SEEN does love the sheer variety of her work: restaurants, art exhibitions, theatre, fashion shows and now film festivals. Namely, the New Renaissance Film Festival at the glorious Close Up Cinema, in Sclater Street between Brick Lane and Shoreditch High Street Station. If you didn’t know, Close-Up is a small arthouse cinema that is packed with books on film, and DVDs. It also serves food and drink; the perfect place for cinephiles.

The NRFF is the brainchild of Massimo Barbato and Jan Verstraten and showcases a selection of short films and features in all genres set in different categories. Earlier in the year, SEEN reviewed the spellbinding Thessalus and Medea (a short film written and directed by Jan) and so was delighted to return to the festival and see some more cracking shorts.

I watched the category ‘History in the Making’ which, as the name suggests, took the past as its subject. They played to a packed house of fans, cast and crew of the films concerned.

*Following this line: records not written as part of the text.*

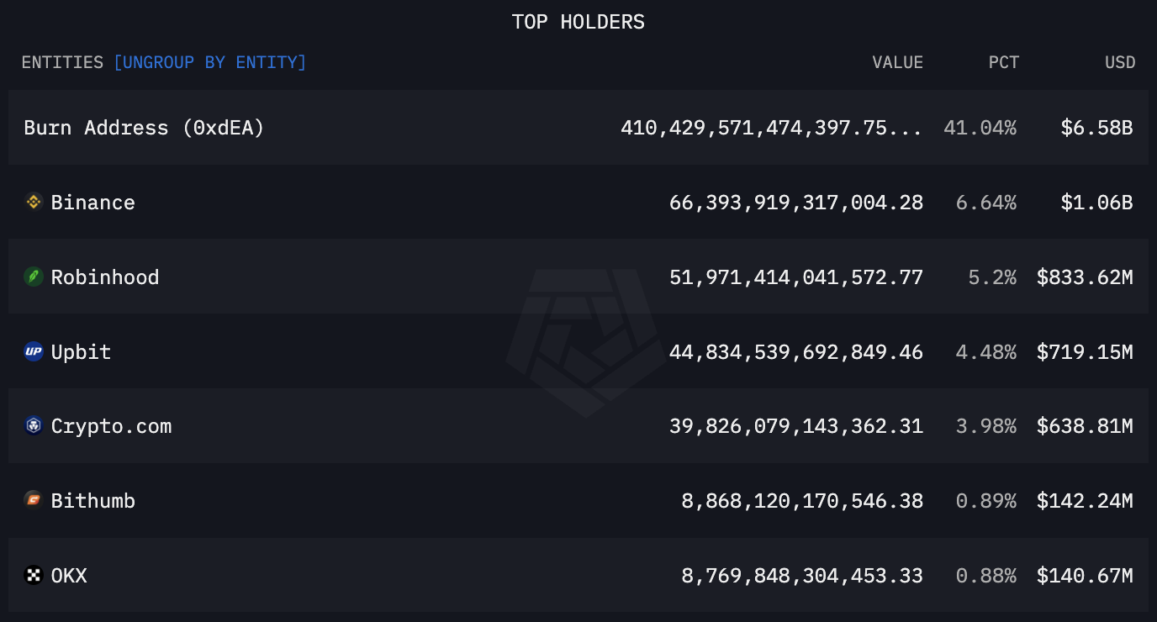Open the Robinhood entity page

pos(105,277)
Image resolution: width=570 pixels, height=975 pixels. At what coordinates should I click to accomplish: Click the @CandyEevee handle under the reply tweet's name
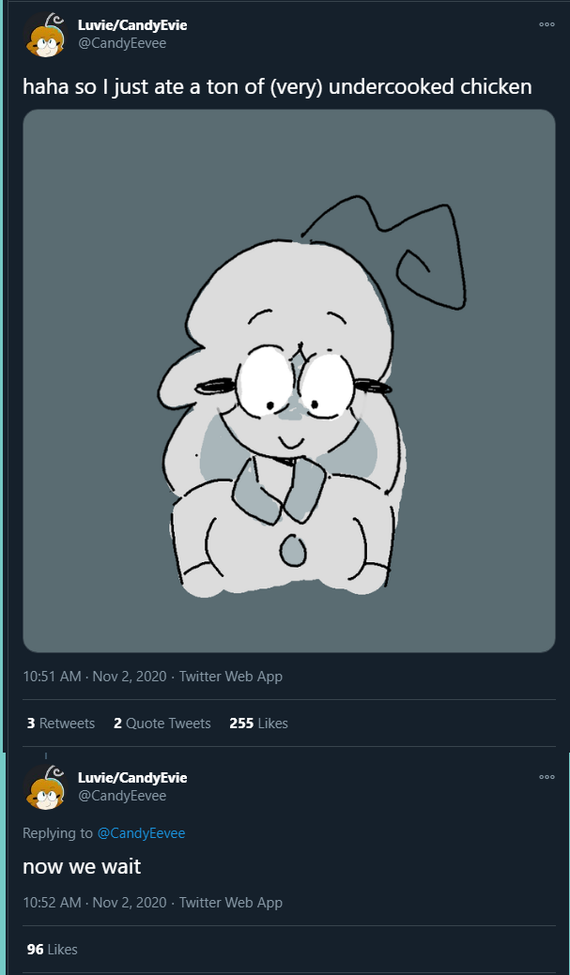click(x=122, y=796)
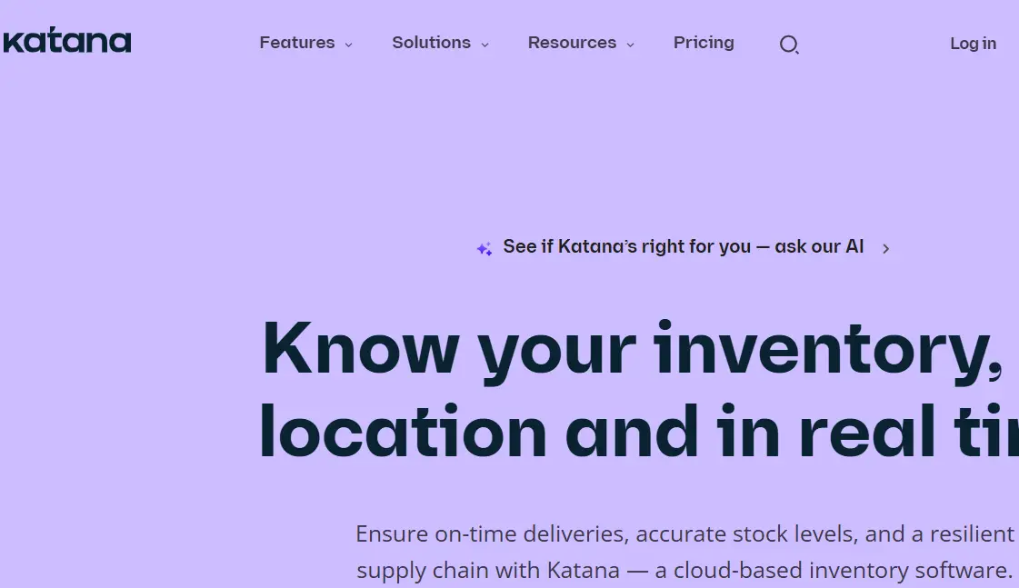Open the Resources navigation menu
Image resolution: width=1019 pixels, height=588 pixels.
coord(572,43)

Pitfall, the first film, took as its subject the fighting between the German troops and Belorussian rebels during the Second World War. A young German trooper fights a rebel in the woods and they tumble into a pit. The rebel turns out to be female, who initially holds a knife to the trooper’s throat to prevent him giving her away to his comrades… The woods near Pinewood studios stood in for the war front and Chislehurst Caves for the pit. It was a piece that spoke to the humanity that is possible between enemies, even in the most extreme of situations.

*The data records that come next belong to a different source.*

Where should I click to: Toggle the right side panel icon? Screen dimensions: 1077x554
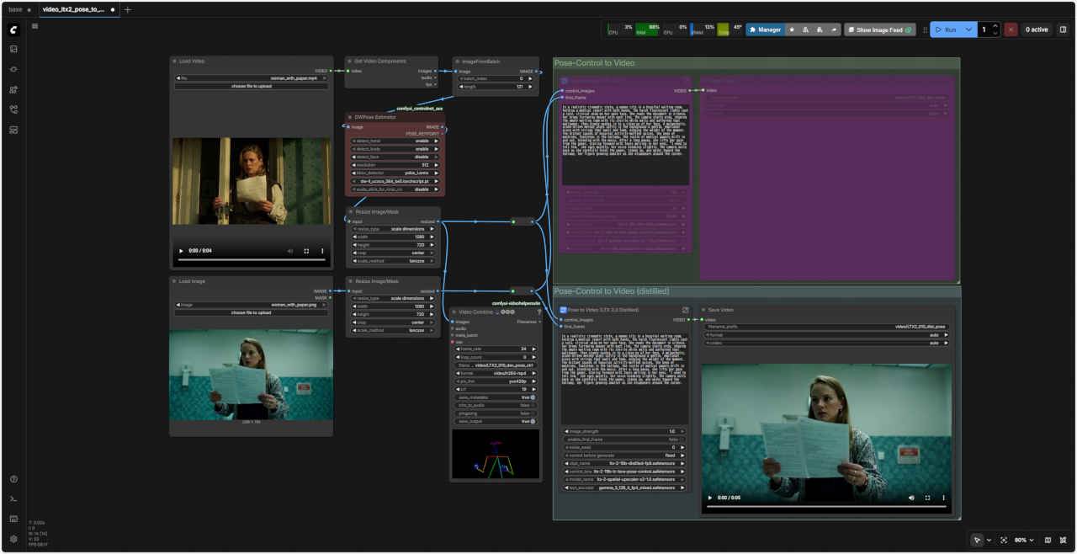[x=1063, y=29]
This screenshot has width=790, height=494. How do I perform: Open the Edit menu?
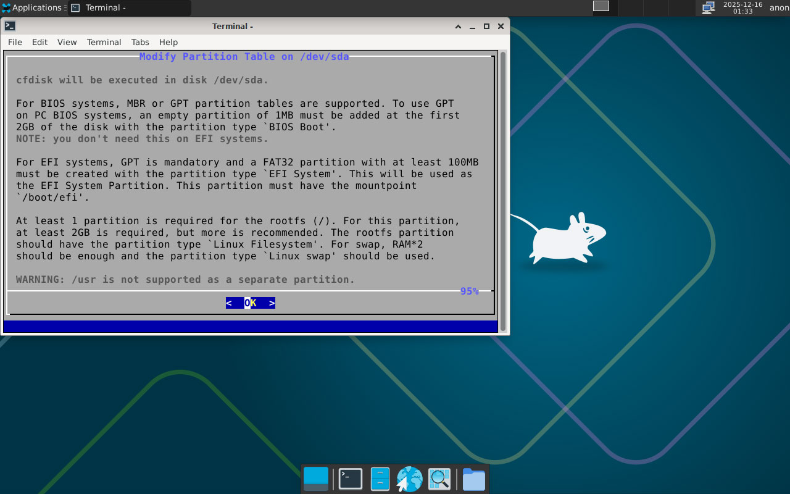pos(40,42)
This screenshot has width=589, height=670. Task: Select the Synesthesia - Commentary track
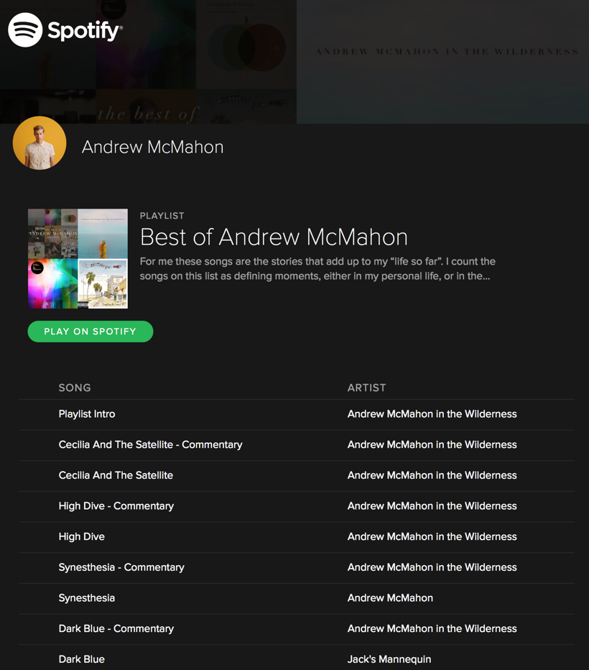[x=121, y=567]
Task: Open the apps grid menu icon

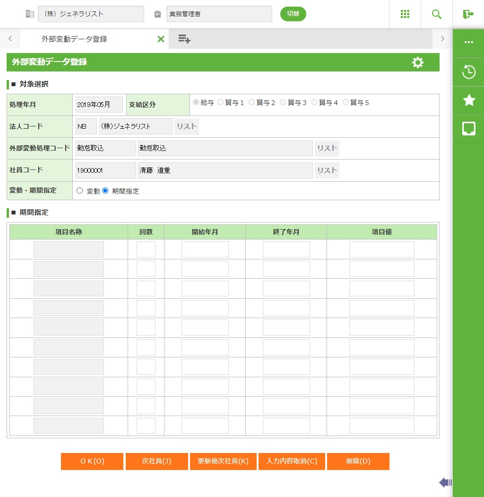Action: click(405, 14)
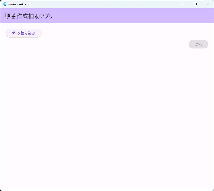This screenshot has width=214, height=191.
Task: Click the make_rank_app window title text
Action: coord(19,4)
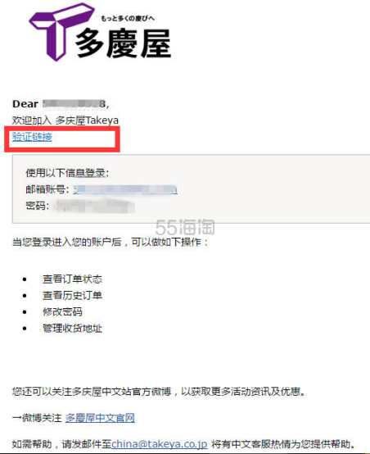Image resolution: width=370 pixels, height=454 pixels.
Task: Click the blurred password value
Action: click(x=94, y=206)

The second film William Martin was taken from a true story. The body of William Martin was set adrift in the sea off Spain with fake orders, in the hope of deceiving the Germans into attacking on a fake front. It was a poignant film. The four fishermen who find the body and recognise the significance of the orders argue about the best course of action. Should they throw the body and the orders back into the sea or hand them over to the authorities?

Eden was perhaps the most elliptical and ‘difficult’ of the films. Set in a Portuguese seminary in the seventies, it details the boys’ attempts to connect with the outside world in the face of growing religious oppression. It was certainly SEEN’s favourite.

Secret Child had a winning performance from its central character ‘Gordon’ who, bullied for his illegitimacy, inspires his mother to get in touch with the father he has never known. Pleasingly ambiguous in its treatment of maternal doubt about respectability, it was a salutary reminder of how times have changed.

UB13 reminded SEEN of Das Boot, as a submarine in the First World War risks everything on the one torpedo they have left. When it misses its target and has to dive to the bottom of the ocean to avoid retaliation, courage and bravado quickly unravel. It was skilfully shot and filmed in black and white. It was a remarkable achievement given that there are no extant WWI subs left.

What the films all had in common, aside from being set in the past, was that they all spoke to how we live today. Difficulties in human relationships are eternal, never mind the technology of 21st century life, and that is a very comforting thought. The production values were second to none.

Massimo told SEEN that the festival has been running for a while now and is going from strength to strength with each passing year. A series of masterclasses run concurrently with the screenings and it is an excellent place for filmmakers to network, find collaborators and celebrate achievements. Short film as a medium is very satisfying, as it can tell a whole story in a relatively short space of time, and of course, acts as a calling card for its creators – the next generation of cinematic talent. Recommended for 2019.